Abraham Moses, General Manager – Mindtree Foundation feels that when they work for longer periods with partners, they do not experience any challenges, but they do face certain discrepancies at the start of projects. “We try to overcome them together whenever they arise. But yes, implementation of social challenges in rural areas has their own challenges. We try to identify and address them at the grass root level so that we do not face such challenges while going up the project chain.”

The key is to be driven toward greater social good – where corporates need to be sensitive towards the actual needs of the communities and the civil society needs to work hand-in-hand efficiently with all the agencies involved.

In Conclusion…

CSR and sustainability have been part of the business world in the Western countries for more than a decade. In India, of late the corporate world that contributes to the macroeconomic development of the country has also been impacting the society positively through CSR initiatives undertaken at various levels. This is particularly important for a country like India where there is a huge gap between the haves and the have-not, with a majority of population still deprived of basic necessities. In the last few years, companies have started viewing it more as an effort by setting up CSR teams that plan specific policies & strategic goals for their CSR programs.

The Companies Act, 2013 has now settled the question about ‘Should CSR be mandated?’ and this makes it imperative for all corporates to focus on ways and methods to integrate CSR and sustainability into their business strategy and growth plans. “The key for all the corporate to maximize the return from their CSR investment would be in drastic transformation from “sporadically investing resources here or there, leaving no significant impact behind” to formulating projects with identified outcomes and systems for measuring progress and results,” points out Anurag.

“With the new government regulation (company’s act) and involvement of major government agencies like Indian Institute of Corporate Affairs, National Skill Development Corporation and other related agencies, am sure that CSR will move towards its objective of uplifting the society as a common cause,” maintains Sathappan.

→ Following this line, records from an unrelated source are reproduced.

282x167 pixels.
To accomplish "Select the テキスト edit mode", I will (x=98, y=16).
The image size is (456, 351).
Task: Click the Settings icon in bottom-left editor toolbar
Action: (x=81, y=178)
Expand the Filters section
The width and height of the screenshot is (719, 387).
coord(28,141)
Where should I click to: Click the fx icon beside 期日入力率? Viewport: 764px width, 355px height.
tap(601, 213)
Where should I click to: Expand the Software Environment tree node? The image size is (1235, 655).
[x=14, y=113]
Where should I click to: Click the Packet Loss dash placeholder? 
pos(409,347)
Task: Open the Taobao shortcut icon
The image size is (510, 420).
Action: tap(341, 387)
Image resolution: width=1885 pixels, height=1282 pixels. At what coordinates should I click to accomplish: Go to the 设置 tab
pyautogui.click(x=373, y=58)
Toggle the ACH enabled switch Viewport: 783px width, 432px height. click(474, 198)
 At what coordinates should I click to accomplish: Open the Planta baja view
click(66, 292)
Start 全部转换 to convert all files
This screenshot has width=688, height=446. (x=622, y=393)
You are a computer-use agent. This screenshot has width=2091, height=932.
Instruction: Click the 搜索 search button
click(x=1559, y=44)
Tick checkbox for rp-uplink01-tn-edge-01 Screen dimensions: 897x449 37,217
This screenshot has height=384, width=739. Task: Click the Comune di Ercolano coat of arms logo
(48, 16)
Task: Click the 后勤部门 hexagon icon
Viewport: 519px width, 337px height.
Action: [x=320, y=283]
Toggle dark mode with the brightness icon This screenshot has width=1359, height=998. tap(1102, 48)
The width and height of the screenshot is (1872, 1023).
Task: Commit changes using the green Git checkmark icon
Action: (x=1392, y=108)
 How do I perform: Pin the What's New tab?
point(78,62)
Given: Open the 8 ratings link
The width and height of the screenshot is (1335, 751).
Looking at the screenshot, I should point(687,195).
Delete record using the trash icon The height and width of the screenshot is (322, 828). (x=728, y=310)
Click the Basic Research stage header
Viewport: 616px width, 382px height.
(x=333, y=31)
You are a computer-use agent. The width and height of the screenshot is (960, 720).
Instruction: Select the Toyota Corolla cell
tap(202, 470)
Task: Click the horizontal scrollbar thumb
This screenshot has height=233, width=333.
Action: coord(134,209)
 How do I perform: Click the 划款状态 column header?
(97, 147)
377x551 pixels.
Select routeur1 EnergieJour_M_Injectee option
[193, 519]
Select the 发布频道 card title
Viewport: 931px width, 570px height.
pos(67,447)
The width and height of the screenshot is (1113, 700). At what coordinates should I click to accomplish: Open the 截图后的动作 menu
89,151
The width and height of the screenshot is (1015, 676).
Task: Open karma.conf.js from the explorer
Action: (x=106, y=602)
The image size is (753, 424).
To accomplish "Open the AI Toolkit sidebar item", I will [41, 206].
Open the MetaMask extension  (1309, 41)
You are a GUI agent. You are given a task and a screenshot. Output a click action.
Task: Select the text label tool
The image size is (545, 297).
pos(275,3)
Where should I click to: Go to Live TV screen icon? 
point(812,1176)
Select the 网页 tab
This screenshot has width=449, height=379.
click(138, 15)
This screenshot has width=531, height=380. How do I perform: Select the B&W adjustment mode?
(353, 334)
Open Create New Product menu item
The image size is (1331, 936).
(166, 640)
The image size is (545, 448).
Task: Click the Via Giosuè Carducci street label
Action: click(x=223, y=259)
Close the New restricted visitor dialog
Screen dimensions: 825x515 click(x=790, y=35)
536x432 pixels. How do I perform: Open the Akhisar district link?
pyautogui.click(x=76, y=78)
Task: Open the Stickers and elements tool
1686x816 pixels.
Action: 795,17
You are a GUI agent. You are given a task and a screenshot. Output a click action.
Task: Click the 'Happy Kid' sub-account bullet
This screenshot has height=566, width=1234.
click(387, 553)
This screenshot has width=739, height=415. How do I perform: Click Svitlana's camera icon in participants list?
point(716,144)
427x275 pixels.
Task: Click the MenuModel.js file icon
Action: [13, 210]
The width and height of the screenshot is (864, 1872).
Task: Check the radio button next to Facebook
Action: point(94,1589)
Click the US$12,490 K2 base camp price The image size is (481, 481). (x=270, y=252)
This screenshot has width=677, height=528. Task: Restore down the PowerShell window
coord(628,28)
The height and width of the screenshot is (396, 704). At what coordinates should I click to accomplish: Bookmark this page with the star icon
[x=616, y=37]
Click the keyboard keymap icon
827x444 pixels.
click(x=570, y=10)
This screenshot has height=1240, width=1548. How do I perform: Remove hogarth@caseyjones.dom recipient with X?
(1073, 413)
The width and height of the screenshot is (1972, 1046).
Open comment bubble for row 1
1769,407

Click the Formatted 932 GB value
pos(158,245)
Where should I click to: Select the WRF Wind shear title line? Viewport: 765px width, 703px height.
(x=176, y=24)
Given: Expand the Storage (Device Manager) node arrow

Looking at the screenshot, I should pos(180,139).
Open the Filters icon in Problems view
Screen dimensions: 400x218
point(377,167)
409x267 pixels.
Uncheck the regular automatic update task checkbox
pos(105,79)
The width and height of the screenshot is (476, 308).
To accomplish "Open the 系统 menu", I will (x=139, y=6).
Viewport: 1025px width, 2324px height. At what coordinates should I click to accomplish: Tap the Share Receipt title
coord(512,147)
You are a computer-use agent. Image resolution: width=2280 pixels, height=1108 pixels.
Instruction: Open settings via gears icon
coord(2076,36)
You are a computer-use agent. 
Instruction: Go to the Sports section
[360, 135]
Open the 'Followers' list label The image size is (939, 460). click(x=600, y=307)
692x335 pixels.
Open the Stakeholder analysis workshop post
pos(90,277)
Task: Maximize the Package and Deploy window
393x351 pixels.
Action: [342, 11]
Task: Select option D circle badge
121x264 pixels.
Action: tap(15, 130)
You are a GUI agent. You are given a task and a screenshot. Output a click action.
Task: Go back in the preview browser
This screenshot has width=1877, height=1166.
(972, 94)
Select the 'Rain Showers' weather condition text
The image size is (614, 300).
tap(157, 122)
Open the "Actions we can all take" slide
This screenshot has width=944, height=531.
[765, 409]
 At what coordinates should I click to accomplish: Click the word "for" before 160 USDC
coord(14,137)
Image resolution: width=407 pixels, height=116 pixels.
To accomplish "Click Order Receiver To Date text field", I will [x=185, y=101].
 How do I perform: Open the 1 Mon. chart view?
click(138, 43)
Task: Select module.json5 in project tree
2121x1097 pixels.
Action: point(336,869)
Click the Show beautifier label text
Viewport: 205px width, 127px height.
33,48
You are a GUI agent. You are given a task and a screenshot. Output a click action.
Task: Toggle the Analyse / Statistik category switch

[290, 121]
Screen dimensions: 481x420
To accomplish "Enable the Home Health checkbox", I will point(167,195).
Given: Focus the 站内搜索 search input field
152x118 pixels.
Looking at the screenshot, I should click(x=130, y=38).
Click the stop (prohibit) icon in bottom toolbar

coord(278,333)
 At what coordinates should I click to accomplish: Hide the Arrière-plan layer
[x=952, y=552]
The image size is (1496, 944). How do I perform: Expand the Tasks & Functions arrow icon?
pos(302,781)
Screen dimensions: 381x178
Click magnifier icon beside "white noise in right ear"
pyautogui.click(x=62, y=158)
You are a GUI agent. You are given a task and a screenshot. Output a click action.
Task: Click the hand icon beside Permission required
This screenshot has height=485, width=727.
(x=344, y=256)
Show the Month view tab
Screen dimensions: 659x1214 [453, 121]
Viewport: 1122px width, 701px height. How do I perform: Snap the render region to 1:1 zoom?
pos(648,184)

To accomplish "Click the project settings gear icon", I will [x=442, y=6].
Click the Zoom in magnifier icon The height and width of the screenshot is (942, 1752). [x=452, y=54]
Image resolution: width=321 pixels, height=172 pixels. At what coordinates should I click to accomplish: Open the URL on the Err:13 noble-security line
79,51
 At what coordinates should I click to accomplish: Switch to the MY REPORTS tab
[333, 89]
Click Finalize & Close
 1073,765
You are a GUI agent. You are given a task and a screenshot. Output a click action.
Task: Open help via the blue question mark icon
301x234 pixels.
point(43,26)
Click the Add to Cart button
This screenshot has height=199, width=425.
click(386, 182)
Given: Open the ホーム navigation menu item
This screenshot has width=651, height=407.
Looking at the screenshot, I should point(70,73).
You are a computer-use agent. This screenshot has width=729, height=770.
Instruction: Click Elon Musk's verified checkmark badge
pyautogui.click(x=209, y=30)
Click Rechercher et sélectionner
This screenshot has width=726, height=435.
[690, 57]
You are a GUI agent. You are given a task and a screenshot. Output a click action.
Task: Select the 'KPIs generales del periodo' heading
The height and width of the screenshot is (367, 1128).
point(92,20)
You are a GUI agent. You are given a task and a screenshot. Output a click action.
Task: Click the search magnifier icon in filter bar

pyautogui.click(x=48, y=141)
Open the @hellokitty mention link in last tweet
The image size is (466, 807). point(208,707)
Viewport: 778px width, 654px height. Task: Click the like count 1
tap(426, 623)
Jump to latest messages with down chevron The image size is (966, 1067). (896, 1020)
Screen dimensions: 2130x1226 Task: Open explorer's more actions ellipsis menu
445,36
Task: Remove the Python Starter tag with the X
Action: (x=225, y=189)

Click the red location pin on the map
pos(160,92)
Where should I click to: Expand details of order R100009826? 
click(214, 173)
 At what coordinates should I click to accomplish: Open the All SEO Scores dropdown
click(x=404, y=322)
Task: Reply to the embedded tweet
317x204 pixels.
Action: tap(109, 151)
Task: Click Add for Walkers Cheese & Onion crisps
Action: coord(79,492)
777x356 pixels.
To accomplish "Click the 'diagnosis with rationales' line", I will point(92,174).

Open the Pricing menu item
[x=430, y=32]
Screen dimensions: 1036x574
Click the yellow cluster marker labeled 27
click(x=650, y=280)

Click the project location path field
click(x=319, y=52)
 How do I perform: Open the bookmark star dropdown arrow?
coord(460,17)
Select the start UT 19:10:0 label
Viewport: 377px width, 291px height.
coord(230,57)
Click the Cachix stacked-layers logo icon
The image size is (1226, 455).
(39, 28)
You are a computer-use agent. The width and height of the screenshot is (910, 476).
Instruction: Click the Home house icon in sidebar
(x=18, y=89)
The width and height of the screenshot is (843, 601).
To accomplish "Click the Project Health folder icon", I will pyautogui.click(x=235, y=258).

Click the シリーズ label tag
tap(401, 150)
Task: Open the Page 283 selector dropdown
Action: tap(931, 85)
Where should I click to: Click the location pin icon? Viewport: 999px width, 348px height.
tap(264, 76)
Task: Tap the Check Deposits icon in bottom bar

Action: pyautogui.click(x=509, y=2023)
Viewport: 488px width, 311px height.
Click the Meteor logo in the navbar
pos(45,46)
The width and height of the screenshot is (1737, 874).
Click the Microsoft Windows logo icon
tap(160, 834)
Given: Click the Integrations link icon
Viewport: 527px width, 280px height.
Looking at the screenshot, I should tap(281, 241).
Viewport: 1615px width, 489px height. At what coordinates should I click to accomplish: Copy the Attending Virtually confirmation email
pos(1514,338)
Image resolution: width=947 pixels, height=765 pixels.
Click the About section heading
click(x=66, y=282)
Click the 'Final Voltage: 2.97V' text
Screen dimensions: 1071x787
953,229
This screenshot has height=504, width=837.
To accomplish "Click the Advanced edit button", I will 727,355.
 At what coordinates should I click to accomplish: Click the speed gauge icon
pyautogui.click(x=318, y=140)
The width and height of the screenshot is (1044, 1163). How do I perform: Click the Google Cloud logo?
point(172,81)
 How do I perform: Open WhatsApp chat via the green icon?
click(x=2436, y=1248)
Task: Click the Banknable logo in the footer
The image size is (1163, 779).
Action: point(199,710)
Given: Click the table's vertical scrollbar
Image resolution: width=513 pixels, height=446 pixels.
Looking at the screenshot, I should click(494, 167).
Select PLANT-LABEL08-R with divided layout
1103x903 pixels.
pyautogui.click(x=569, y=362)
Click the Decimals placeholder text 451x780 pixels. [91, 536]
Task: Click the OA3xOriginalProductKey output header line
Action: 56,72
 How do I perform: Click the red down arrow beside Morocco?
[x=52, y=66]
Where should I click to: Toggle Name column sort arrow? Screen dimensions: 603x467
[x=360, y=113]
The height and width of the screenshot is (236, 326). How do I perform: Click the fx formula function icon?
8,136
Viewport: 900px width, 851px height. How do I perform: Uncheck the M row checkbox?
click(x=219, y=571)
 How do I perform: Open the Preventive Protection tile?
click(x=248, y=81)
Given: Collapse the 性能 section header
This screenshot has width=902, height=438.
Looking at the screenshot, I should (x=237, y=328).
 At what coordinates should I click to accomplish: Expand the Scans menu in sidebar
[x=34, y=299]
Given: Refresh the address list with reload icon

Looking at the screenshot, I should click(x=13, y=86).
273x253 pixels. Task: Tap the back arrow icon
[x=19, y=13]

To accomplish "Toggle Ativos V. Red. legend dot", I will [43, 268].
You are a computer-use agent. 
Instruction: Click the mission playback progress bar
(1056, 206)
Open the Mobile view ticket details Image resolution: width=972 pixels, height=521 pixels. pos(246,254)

“I strongly believe that companies need to rank healthcare and education at the top of their CSR mandate, free camps, free health check-up drives need to be set up in rural areas. All corporates along with government need to spread awareness about the importance of early diagnosis and treatment to avoid a health crisis,” says Dr Batra.

For any organization, giving back to communities should be as crucial as customer satisfaction and retention. At the same time it is also true that Businesses cannot be isolated from the communities that they operate in. The power of partnership should be worked out where corporates, governments and NGOs should look to increasingly integrate their efforts to make a substantial and meaningful impact to the society.